**Exercise**
The task calls for every line of the data to be repeated exactly.

**Records supplied**

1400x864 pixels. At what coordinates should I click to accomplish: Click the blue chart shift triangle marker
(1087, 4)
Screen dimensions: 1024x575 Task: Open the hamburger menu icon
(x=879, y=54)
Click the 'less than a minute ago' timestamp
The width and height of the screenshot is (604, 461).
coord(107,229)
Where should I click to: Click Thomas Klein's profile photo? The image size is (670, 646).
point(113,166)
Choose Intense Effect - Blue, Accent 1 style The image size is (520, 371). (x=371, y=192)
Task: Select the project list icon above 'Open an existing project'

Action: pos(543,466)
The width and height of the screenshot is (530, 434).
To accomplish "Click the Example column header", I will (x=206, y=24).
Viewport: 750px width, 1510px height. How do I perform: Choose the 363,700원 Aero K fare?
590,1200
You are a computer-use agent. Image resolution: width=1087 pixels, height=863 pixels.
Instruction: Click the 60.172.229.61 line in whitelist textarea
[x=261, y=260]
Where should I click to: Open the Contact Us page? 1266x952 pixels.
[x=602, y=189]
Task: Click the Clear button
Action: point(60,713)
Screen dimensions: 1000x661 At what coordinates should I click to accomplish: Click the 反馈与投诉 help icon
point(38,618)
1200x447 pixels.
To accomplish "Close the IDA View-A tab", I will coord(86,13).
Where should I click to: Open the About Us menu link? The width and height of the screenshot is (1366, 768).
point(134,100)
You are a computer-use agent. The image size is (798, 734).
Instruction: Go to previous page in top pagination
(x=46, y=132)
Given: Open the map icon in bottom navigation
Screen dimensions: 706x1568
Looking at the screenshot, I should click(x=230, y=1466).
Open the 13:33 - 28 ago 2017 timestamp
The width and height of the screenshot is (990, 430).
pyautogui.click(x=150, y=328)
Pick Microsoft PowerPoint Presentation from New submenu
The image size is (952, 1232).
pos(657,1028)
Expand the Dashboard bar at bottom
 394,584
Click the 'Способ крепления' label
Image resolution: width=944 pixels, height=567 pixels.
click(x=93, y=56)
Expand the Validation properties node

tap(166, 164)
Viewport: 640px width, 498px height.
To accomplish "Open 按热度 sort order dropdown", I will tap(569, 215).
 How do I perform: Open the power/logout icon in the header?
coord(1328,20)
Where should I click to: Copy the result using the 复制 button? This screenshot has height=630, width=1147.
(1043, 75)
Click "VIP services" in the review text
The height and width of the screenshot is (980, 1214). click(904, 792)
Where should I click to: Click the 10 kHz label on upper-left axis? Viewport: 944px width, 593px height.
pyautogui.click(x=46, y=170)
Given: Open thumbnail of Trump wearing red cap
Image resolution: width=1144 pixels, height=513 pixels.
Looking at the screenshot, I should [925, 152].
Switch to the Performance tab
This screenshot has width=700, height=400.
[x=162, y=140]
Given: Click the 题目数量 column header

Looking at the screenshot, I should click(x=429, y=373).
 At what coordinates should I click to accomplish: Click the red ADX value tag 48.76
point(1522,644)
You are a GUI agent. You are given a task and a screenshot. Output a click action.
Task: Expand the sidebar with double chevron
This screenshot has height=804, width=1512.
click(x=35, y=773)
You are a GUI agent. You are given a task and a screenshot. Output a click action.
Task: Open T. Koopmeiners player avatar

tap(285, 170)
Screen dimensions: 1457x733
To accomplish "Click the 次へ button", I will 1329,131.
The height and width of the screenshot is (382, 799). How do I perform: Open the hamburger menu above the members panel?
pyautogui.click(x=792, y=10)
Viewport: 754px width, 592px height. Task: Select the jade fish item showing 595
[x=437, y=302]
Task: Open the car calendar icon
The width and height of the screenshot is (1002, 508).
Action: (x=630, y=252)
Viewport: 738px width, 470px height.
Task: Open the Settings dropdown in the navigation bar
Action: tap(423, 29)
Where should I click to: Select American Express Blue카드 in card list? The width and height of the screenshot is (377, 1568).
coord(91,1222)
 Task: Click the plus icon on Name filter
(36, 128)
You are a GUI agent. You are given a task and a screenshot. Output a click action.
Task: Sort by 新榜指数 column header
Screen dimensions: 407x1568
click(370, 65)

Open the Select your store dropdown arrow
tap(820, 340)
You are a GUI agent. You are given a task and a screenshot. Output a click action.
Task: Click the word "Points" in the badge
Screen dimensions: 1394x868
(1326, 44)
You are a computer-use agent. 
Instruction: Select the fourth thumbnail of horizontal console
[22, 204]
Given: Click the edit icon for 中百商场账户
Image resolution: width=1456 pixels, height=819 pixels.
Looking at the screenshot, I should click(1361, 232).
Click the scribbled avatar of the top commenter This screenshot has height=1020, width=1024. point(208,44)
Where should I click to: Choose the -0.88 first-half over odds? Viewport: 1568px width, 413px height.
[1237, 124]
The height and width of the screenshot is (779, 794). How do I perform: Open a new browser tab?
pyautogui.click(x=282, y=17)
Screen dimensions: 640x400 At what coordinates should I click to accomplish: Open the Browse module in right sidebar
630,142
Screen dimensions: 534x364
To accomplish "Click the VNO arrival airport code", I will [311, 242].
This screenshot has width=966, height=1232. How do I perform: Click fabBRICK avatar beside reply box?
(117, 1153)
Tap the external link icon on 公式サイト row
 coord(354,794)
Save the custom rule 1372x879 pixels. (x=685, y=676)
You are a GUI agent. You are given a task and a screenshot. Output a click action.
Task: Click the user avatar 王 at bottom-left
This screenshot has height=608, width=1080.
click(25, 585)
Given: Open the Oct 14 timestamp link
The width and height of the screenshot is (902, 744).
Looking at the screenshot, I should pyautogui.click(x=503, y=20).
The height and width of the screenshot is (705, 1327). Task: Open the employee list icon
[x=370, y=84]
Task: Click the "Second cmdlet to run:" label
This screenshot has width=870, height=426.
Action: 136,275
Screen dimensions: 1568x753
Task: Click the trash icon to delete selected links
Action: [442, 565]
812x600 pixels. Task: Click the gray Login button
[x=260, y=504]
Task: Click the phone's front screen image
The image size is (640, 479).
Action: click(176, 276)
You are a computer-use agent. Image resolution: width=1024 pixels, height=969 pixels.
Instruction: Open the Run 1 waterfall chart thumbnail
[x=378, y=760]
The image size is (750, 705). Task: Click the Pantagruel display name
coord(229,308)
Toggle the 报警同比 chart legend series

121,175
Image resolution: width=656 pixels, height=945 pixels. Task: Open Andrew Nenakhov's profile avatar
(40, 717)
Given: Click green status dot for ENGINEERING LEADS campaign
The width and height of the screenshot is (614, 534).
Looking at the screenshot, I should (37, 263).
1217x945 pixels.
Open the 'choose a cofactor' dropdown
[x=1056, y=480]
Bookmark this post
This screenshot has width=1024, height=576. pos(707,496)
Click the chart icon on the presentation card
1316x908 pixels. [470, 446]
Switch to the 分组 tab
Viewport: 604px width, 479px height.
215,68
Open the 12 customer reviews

**Solution below**
1400x864 pixels. At what coordinates should I click to accomplish: Click the blue chart shift triangle marker
(1087, 4)
Screen dimensions: 1024x575 Task: Open the hamburger menu icon
(x=879, y=54)
Click the 'less than a minute ago' timestamp
The width and height of the screenshot is (604, 461).
coord(107,229)
Where should I click to: Click Thomas Klein's profile photo? The image size is (670, 646).
point(113,166)
Choose Intense Effect - Blue, Accent 1 style The image size is (520, 371). (x=371, y=192)
Task: Select the project list icon above 'Open an existing project'

Action: pos(543,466)
The width and height of the screenshot is (530, 434).
To accomplish "Click the Example column header", I will (x=206, y=24).
Viewport: 750px width, 1510px height. How do I perform: Choose the 363,700원 Aero K fare?
590,1200
You are a computer-use agent. Image resolution: width=1087 pixels, height=863 pixels.
Instruction: Click the 60.172.229.61 line in whitelist textarea
[x=261, y=260]
Where should I click to: Open the Contact Us page? 1266x952 pixels.
[x=602, y=189]
Task: Click the Clear button
Action: point(60,713)
Screen dimensions: 1000x661 At what coordinates should I click to accomplish: Click the 反馈与投诉 help icon
point(38,618)
1200x447 pixels.
To accomplish "Close the IDA View-A tab", I will coord(86,13).
Where should I click to: Open the About Us menu link? The width and height of the screenshot is (1366, 768).
point(134,100)
You are a computer-use agent. The image size is (798, 734).
Instruction: Go to previous page in top pagination
(x=46, y=132)
Given: Open the map icon in bottom navigation
Screen dimensions: 706x1568
Looking at the screenshot, I should click(x=230, y=1466).
Open the 13:33 - 28 ago 2017 timestamp
The width and height of the screenshot is (990, 430).
pyautogui.click(x=150, y=328)
Pick Microsoft PowerPoint Presentation from New submenu
The image size is (952, 1232).
pos(657,1028)
Expand the Dashboard bar at bottom
 394,584
Click the 'Способ крепления' label
Image resolution: width=944 pixels, height=567 pixels.
click(x=93, y=56)
Expand the Validation properties node

tap(166, 164)
Viewport: 640px width, 498px height.
To accomplish "Open 按热度 sort order dropdown", I will tap(569, 215).
 How do I perform: Open the power/logout icon in the header?
coord(1328,20)
Where should I click to: Copy the result using the 复制 button? This screenshot has height=630, width=1147.
(1043, 75)
Click "VIP services" in the review text
The height and width of the screenshot is (980, 1214). click(904, 792)
Where should I click to: Click the 10 kHz label on upper-left axis? Viewport: 944px width, 593px height.
pyautogui.click(x=46, y=170)
Given: Open thumbnail of Trump wearing red cap
Image resolution: width=1144 pixels, height=513 pixels.
Looking at the screenshot, I should [925, 152].
Switch to the Performance tab
This screenshot has width=700, height=400.
[x=162, y=140]
Given: Click the 题目数量 column header

Looking at the screenshot, I should click(x=429, y=373).
 At what coordinates should I click to accomplish: Click the red ADX value tag 48.76
point(1522,644)
You are a GUI agent. You are given a task and a screenshot. Output a click action.
Task: Expand the sidebar with double chevron
This screenshot has height=804, width=1512.
click(x=35, y=773)
You are a GUI agent. You are given a task and a screenshot. Output a click action.
Task: Open T. Koopmeiners player avatar

tap(285, 170)
Screen dimensions: 1457x733
To accomplish "Click the 次へ button", I will 1329,131.
The height and width of the screenshot is (382, 799). How do I perform: Open the hamburger menu above the members panel?
pyautogui.click(x=792, y=10)
Viewport: 754px width, 592px height. Task: Select the jade fish item showing 595
[x=437, y=302]
Task: Open the car calendar icon
The width and height of the screenshot is (1002, 508).
Action: (x=630, y=252)
Viewport: 738px width, 470px height.
Task: Open the Settings dropdown in the navigation bar
Action: tap(423, 29)
Where should I click to: Select American Express Blue카드 in card list? The width and height of the screenshot is (377, 1568).
coord(91,1222)
 Task: Click the plus icon on Name filter
(36, 128)
You are a GUI agent. You are given a task and a screenshot. Output a click action.
Task: Sort by 新榜指数 column header
Screen dimensions: 407x1568
click(370, 65)

Open the Select your store dropdown arrow
tap(820, 340)
You are a GUI agent. You are given a task and a screenshot. Output a click action.
Task: Click the word "Points" in the badge
Screen dimensions: 1394x868
(1326, 44)
You are a computer-use agent. 
Instruction: Select the fourth thumbnail of horizontal console
[22, 204]
Given: Click the edit icon for 中百商场账户
Image resolution: width=1456 pixels, height=819 pixels.
Looking at the screenshot, I should click(1361, 232).
Click the scribbled avatar of the top commenter This screenshot has height=1020, width=1024. point(208,44)
Where should I click to: Choose the -0.88 first-half over odds? Viewport: 1568px width, 413px height.
[1237, 124]
The height and width of the screenshot is (779, 794). How do I perform: Open a new browser tab?
pyautogui.click(x=282, y=17)
Screen dimensions: 640x400 At what coordinates should I click to accomplish: Open the Browse module in right sidebar
630,142
Screen dimensions: 534x364
To accomplish "Click the VNO arrival airport code", I will [311, 242].
This screenshot has width=966, height=1232. How do I perform: Click fabBRICK avatar beside reply box?
(117, 1153)
Tap the external link icon on 公式サイト row
 coord(354,794)
Save the custom rule 1372x879 pixels. (x=685, y=676)
You are a GUI agent. You are given a task and a screenshot. Output a click action.
Task: Click the user avatar 王 at bottom-left
This screenshot has height=608, width=1080.
click(25, 585)
Given: Open the Oct 14 timestamp link
The width and height of the screenshot is (902, 744).
Looking at the screenshot, I should pyautogui.click(x=503, y=20).
The height and width of the screenshot is (705, 1327). Task: Open the employee list icon
[x=370, y=84]
Task: Click the "Second cmdlet to run:" label
This screenshot has width=870, height=426.
Action: 136,275
Screen dimensions: 1568x753
Task: Click the trash icon to delete selected links
Action: [442, 565]
812x600 pixels. Task: Click the gray Login button
[x=260, y=504]
Task: Click the phone's front screen image
The image size is (640, 479).
Action: click(176, 276)
You are a computer-use agent. Image resolution: width=1024 pixels, height=969 pixels.
Instruction: Open the Run 1 waterfall chart thumbnail
[x=378, y=760]
The image size is (750, 705). Task: Click the Pantagruel display name
coord(229,308)
Toggle the 报警同比 chart legend series

121,175
Image resolution: width=656 pixels, height=945 pixels. Task: Open Andrew Nenakhov's profile avatar
(40, 717)
Given: Click green status dot for ENGINEERING LEADS campaign
The width and height of the screenshot is (614, 534).
Looking at the screenshot, I should (37, 263).
1217x945 pixels.
Open the 'choose a cofactor' dropdown
[x=1056, y=480]
Bookmark this post
This screenshot has width=1024, height=576. pos(707,496)
Click the chart icon on the presentation card
1316x908 pixels. [470, 446]
Switch to the 分组 tab
Viewport: 604px width, 479px height.
215,68
Open the 12 customer reviews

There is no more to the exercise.